(Saved data entries)
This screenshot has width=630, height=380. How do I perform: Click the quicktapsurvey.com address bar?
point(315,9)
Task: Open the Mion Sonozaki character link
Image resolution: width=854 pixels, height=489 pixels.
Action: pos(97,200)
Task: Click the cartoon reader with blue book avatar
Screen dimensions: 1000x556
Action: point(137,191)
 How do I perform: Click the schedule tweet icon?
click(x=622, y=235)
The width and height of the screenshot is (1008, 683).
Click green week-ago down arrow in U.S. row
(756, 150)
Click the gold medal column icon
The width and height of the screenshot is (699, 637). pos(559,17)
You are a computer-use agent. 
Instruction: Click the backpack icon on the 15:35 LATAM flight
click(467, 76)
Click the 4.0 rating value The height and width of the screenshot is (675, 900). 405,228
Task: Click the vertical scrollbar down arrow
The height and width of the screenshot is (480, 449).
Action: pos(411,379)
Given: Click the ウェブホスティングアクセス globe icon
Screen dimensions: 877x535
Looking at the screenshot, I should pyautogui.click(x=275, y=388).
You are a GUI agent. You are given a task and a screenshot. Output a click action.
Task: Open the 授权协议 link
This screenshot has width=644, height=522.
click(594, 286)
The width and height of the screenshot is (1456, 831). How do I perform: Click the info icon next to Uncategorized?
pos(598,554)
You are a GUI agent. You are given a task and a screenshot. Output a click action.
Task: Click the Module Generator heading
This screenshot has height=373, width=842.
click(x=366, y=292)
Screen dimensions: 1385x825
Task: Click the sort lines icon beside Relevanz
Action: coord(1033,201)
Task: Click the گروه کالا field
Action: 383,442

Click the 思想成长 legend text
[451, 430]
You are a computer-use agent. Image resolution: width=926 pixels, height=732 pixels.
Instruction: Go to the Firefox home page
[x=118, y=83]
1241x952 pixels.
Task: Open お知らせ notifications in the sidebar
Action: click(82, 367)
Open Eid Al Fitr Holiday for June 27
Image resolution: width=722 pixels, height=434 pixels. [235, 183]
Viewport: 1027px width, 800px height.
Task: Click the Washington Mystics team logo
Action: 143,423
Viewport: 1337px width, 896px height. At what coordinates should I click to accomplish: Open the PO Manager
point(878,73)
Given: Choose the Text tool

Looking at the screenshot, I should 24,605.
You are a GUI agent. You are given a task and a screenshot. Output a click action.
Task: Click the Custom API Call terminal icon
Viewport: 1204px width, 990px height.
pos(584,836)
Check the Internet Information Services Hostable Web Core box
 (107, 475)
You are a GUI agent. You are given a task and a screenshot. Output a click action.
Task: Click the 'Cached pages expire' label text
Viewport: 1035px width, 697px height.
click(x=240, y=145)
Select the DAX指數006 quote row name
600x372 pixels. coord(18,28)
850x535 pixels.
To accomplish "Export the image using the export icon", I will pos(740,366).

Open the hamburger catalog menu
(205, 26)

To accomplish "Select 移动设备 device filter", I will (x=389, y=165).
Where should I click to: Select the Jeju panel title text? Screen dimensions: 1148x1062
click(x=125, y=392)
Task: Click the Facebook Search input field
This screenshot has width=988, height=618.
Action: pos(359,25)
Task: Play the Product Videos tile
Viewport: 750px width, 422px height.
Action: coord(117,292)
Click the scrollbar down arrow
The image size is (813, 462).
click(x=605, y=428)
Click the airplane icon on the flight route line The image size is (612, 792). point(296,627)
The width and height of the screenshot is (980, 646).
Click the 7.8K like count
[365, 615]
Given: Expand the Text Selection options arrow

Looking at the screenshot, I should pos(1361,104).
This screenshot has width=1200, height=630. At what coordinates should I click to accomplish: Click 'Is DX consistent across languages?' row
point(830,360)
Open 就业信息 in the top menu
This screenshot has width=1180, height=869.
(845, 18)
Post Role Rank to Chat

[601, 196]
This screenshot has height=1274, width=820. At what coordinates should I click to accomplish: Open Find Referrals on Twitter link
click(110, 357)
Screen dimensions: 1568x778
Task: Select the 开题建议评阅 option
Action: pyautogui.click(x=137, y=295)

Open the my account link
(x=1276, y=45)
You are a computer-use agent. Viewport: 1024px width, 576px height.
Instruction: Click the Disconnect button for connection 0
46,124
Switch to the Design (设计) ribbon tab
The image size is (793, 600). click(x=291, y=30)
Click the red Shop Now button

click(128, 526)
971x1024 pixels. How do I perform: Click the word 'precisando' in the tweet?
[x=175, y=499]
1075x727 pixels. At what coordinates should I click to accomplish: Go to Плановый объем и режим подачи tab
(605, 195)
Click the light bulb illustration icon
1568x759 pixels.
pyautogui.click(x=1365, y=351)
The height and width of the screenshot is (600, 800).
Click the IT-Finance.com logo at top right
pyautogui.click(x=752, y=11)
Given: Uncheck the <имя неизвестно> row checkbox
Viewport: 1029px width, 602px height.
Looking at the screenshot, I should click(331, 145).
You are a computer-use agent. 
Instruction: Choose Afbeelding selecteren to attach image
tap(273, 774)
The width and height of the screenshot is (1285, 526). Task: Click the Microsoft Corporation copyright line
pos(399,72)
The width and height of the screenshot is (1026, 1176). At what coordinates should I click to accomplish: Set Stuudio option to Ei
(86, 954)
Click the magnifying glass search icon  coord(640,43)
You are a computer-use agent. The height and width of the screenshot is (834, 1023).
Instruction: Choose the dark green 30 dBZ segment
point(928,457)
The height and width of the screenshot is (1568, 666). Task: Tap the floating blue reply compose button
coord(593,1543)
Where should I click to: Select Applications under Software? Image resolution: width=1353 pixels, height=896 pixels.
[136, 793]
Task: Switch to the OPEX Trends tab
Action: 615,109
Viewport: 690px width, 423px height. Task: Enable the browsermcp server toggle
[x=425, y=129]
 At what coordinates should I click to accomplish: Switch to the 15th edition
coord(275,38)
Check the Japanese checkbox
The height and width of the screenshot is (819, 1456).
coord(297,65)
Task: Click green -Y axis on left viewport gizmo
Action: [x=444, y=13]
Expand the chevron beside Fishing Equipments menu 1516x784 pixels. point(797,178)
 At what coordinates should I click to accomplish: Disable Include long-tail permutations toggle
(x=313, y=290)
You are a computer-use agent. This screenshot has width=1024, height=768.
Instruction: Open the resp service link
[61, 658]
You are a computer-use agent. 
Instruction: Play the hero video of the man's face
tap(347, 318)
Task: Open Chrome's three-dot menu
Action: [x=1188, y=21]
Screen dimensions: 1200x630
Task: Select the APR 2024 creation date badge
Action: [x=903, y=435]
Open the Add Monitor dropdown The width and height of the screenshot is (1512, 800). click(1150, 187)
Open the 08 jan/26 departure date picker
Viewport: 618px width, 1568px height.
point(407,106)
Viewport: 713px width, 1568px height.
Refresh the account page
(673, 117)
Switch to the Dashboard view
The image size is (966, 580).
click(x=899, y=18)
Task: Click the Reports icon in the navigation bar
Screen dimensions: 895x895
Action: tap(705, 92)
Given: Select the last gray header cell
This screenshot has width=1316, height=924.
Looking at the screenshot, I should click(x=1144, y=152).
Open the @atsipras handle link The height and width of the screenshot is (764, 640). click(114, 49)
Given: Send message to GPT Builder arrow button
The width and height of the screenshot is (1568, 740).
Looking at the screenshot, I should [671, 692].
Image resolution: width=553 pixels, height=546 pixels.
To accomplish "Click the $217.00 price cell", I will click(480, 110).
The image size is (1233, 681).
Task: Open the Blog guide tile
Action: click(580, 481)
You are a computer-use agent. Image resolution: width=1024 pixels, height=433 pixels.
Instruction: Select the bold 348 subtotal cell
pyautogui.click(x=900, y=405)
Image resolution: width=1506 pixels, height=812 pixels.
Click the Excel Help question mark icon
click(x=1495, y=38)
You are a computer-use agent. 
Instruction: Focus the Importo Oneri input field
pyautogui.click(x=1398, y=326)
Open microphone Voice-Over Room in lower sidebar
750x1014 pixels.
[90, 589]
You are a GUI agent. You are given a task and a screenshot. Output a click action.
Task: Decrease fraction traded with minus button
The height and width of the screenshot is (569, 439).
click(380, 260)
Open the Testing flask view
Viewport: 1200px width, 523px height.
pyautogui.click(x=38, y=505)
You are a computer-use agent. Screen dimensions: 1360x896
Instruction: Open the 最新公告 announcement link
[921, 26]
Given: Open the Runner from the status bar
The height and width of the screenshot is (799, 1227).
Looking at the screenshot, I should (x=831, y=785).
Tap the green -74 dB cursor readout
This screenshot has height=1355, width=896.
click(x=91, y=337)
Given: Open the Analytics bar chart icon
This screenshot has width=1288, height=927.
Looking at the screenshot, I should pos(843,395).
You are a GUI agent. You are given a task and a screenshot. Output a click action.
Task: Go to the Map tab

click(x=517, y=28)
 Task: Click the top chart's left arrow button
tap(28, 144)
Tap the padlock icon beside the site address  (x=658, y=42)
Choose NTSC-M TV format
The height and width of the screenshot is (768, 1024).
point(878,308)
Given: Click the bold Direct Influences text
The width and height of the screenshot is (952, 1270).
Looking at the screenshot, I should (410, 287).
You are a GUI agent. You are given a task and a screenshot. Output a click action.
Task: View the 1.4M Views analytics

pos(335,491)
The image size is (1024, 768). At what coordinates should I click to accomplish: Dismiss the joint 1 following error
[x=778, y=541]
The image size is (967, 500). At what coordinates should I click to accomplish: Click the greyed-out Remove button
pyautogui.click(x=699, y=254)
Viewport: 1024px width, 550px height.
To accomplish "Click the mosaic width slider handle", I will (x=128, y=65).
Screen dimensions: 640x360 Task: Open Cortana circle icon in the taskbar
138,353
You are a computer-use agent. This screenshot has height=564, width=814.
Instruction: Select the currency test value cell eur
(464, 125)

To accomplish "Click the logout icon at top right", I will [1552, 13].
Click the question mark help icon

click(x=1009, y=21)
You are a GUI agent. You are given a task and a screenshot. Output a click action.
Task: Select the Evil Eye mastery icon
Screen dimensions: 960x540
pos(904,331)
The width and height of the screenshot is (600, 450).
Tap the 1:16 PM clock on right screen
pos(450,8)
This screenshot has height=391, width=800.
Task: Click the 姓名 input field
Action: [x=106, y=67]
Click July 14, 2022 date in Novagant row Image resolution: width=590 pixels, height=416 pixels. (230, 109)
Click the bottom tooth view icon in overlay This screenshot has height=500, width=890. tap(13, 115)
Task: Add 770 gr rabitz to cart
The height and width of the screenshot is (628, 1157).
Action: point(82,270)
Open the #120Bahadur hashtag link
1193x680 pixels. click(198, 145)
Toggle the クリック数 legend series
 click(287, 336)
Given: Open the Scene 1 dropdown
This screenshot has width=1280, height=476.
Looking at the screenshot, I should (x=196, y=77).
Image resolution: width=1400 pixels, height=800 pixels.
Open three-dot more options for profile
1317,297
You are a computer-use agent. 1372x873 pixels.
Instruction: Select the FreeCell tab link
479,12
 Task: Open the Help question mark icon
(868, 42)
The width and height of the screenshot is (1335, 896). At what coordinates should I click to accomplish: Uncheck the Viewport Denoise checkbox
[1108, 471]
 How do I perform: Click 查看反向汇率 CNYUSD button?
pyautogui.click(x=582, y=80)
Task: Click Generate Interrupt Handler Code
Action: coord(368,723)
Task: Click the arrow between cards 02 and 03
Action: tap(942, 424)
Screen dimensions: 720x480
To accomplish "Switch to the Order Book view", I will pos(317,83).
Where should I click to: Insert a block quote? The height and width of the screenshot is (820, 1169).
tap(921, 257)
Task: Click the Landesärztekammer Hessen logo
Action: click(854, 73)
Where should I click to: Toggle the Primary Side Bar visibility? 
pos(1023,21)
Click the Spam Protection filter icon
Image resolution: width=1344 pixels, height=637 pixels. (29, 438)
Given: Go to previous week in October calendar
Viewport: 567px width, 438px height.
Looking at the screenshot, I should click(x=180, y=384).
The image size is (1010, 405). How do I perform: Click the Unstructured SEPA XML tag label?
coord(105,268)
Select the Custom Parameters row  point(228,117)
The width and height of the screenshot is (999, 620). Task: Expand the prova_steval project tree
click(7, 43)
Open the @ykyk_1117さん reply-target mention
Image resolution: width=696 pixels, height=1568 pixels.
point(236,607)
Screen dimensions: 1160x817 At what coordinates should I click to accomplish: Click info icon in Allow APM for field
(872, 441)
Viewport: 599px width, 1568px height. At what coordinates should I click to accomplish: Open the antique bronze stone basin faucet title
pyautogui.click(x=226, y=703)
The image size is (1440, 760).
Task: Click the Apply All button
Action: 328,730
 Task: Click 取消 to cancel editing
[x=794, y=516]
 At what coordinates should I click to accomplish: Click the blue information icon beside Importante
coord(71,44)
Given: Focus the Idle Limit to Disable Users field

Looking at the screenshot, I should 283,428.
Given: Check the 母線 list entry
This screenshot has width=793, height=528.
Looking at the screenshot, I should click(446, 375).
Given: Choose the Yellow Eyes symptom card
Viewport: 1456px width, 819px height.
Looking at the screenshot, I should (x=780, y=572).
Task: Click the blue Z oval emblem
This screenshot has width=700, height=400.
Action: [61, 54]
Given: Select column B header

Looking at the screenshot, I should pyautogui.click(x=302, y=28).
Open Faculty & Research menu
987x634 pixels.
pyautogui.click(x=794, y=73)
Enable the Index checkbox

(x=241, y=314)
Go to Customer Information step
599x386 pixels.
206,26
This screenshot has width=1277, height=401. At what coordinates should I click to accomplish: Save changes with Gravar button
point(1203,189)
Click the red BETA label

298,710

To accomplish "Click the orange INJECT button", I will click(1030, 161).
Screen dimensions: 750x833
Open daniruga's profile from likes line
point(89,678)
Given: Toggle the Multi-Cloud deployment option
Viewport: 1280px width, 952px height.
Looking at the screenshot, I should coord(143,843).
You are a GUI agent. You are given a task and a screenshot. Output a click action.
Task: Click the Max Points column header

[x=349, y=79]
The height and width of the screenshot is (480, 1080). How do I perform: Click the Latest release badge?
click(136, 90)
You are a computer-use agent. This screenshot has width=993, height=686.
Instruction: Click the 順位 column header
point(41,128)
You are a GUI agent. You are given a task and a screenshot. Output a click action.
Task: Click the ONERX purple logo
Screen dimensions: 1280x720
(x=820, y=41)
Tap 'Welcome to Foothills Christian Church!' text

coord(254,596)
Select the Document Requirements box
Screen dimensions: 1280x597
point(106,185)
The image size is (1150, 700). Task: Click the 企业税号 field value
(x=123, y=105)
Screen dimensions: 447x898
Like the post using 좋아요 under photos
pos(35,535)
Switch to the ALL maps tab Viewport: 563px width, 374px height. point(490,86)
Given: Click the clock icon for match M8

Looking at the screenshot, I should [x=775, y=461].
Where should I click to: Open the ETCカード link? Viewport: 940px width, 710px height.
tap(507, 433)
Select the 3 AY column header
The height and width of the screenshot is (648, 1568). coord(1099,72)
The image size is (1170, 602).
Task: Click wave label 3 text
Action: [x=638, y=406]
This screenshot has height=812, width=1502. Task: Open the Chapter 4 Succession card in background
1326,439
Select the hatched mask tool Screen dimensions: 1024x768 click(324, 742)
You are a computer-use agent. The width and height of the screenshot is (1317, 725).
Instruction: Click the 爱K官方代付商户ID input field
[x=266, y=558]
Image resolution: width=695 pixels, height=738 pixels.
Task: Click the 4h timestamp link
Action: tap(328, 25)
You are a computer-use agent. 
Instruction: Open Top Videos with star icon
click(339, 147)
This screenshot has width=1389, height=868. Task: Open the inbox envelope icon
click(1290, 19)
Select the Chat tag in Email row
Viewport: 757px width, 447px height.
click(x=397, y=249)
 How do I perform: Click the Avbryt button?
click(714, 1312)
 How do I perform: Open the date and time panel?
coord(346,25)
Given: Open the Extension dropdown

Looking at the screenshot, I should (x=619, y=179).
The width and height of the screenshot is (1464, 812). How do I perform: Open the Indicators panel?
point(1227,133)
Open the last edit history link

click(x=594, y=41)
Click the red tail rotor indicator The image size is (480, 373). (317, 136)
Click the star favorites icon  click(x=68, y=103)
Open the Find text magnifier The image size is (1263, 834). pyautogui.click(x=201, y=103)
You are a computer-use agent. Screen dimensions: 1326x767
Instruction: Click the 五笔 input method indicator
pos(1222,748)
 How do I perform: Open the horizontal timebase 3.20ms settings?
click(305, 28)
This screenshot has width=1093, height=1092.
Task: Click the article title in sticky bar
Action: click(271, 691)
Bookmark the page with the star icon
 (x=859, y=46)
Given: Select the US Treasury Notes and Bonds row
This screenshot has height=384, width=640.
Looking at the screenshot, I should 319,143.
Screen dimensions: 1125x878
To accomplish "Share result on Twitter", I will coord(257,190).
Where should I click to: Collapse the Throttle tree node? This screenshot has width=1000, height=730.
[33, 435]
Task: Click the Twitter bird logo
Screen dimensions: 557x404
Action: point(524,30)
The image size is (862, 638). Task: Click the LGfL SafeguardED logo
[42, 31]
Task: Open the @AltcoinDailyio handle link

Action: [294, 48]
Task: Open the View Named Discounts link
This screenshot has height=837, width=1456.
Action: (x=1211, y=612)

■ **WHAT THE TASK ASKS**: Beginning at the line with "has width=993, height=686." and stopping after the line with "Task: Click the ONERX purple logo", please write out every line of the data above exactly and nothing else.

■ **SOLUTION FOR THIS TASK**:
You are a computer-use agent. This screenshot has width=993, height=686.
Instruction: Click the 順位 column header
point(41,128)
You are a GUI agent. You are given a task and a screenshot. Output a click action.
Task: Click the ONERX purple logo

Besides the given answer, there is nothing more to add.